(Extrait du texte)
┌────────

La crise vous a-t-elle touché ? Les dons ont-ils diminué ?

« Non, les résidents restent solidaires, nous n’avons pas constaté de baisse des dons. Depuis deux ans, une sociologue a renforcé l’équipe pour la gestion et le ciblage de nos campagnes. Le don privé est la base qui nous permet d’agir, donc nous travaillons pour améliorer la qualité et la pertinence de nos contacts avec ceux qui pourraient nous soutenir. C’est d’autant plus important que le gouvernement cofinance de nombreux projets, mais que ce soutien vient en proportion de nos moyens… Donc, plus nous avons de personnes privées qui nous aident, plus les pouvoirs publics nous soutiendront, c’est un effet de levier.

Contactez-vous également des partenaires institutionnels ?

« Comme je vous l’ai dit, nous travaillons beaucoup avec l’État luxembourgeois et avec l’Union européenne. La collaboration fonctionne bien, et elle est très encadrée, avec de nombreux audits de vérification, pour s’assurer que nous utilisons les fonds de la bonne manière. Du côté des entreprises, des actions, comme le concert de bienfaisance dont je parlais plus tôt, sont souvent sponsorisées par des structures privées, telles que les banques. Cela permet de consacrer toutes les sommes récoltées à notre action, plutôt qu’à payer l’organisation de l’événement. Depuis deux ou trois ans, nous travaillons également avec la Fondation de Luxembourg, en proposant différents projets, qui peuvent intéresser des fondations qu’ils abritent.

└────────

(Données fournies)

┌────────

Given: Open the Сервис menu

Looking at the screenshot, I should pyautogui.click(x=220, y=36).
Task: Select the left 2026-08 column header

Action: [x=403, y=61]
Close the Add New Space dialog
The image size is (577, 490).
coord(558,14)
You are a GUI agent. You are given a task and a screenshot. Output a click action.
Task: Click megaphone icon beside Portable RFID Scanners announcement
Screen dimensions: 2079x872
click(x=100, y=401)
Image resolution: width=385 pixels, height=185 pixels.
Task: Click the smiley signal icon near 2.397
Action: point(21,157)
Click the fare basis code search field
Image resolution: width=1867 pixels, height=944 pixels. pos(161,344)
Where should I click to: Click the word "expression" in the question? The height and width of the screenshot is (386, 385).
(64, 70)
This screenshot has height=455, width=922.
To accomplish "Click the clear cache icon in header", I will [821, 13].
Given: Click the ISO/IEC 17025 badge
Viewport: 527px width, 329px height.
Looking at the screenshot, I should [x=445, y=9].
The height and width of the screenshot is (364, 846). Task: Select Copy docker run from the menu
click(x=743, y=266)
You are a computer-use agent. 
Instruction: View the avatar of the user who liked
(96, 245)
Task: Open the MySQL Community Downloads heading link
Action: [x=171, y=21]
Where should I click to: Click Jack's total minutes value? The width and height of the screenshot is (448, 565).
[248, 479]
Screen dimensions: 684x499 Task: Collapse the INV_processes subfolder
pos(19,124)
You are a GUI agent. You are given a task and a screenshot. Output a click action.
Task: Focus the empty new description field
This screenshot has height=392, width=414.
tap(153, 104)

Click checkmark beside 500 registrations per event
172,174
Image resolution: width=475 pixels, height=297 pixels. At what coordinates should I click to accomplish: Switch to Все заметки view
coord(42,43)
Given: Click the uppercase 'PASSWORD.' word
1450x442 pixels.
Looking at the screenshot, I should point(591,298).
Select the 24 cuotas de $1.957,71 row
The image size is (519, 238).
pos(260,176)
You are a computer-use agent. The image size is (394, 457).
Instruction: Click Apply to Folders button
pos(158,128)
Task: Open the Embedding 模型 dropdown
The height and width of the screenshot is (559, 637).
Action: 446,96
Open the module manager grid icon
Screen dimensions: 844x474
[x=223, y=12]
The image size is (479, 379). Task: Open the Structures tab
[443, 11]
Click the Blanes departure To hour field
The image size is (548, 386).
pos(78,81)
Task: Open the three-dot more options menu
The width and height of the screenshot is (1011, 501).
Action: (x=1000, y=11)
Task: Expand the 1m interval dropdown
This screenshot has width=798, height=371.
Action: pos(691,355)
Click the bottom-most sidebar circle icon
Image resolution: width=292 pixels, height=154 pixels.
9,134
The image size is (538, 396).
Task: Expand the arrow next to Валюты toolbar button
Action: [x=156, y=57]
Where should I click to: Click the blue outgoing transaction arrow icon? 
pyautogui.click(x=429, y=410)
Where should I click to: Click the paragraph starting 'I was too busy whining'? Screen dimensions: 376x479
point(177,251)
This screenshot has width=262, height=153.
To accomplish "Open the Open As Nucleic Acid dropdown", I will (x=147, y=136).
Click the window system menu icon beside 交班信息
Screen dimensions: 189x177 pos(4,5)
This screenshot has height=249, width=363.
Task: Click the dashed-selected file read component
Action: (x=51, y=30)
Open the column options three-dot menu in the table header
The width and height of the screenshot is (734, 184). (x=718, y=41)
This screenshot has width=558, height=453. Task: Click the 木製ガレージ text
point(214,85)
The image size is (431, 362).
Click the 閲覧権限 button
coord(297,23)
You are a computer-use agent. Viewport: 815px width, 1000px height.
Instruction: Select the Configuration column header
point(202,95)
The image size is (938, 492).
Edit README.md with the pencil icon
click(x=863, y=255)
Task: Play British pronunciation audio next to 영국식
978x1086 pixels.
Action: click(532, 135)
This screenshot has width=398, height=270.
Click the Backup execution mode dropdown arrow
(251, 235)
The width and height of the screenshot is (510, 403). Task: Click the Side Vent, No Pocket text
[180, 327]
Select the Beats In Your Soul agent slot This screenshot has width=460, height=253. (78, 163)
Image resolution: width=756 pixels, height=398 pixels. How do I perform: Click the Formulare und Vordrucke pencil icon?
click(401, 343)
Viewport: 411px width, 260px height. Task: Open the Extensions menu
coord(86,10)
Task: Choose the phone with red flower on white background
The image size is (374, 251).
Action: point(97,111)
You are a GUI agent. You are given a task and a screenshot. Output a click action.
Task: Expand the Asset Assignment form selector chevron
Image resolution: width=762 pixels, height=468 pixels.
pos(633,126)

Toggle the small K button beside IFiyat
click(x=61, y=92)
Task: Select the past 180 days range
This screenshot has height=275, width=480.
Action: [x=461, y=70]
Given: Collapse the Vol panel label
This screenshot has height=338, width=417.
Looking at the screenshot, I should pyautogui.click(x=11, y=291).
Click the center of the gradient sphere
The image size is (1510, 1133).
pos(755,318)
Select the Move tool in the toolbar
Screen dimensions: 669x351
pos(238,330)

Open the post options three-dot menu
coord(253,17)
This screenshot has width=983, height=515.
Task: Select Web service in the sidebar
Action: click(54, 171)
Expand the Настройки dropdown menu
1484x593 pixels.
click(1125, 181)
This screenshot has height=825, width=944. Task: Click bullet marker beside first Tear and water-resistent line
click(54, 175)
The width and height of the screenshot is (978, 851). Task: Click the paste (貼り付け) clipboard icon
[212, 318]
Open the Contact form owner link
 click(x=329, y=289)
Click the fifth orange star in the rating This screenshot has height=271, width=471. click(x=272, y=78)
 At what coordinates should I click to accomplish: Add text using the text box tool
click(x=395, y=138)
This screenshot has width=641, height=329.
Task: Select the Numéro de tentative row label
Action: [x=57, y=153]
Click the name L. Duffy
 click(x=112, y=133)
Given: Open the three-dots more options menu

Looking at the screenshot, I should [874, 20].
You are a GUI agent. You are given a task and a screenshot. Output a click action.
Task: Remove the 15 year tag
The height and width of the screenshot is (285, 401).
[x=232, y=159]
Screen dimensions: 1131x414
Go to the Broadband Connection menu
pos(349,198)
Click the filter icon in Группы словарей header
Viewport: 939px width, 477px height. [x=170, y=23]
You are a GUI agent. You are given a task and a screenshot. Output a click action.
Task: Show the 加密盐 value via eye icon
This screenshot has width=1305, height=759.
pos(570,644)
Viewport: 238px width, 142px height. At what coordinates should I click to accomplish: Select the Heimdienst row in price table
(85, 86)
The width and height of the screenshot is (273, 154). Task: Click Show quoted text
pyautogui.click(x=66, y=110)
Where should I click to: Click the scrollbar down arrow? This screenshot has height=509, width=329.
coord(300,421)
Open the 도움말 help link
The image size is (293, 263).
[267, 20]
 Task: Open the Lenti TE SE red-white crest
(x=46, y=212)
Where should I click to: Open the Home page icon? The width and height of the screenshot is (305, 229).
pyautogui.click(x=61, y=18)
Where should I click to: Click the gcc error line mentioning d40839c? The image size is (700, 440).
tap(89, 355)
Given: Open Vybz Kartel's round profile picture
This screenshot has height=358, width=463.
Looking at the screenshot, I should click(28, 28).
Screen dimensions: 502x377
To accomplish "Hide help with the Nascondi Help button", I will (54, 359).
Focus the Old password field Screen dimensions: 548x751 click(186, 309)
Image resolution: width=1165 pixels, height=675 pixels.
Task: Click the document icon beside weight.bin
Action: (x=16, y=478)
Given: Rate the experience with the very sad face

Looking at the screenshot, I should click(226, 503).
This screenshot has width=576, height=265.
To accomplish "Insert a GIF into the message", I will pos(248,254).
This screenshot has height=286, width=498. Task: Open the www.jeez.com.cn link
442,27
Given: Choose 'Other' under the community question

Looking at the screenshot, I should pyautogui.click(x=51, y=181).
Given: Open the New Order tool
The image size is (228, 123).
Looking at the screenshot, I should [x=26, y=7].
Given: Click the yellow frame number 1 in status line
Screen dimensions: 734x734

└────────

(Votre objectif) Relevez, dans l'extrait du texte, tous les organismes partenaires désignés par un nom propre dans la réponse à la question « Contactez-vous également des partenaires institutionnels ? ».

(Réponse proposée)
- l'État luxembourgeois
- l'Union européenne
- la Fondation de Luxembourg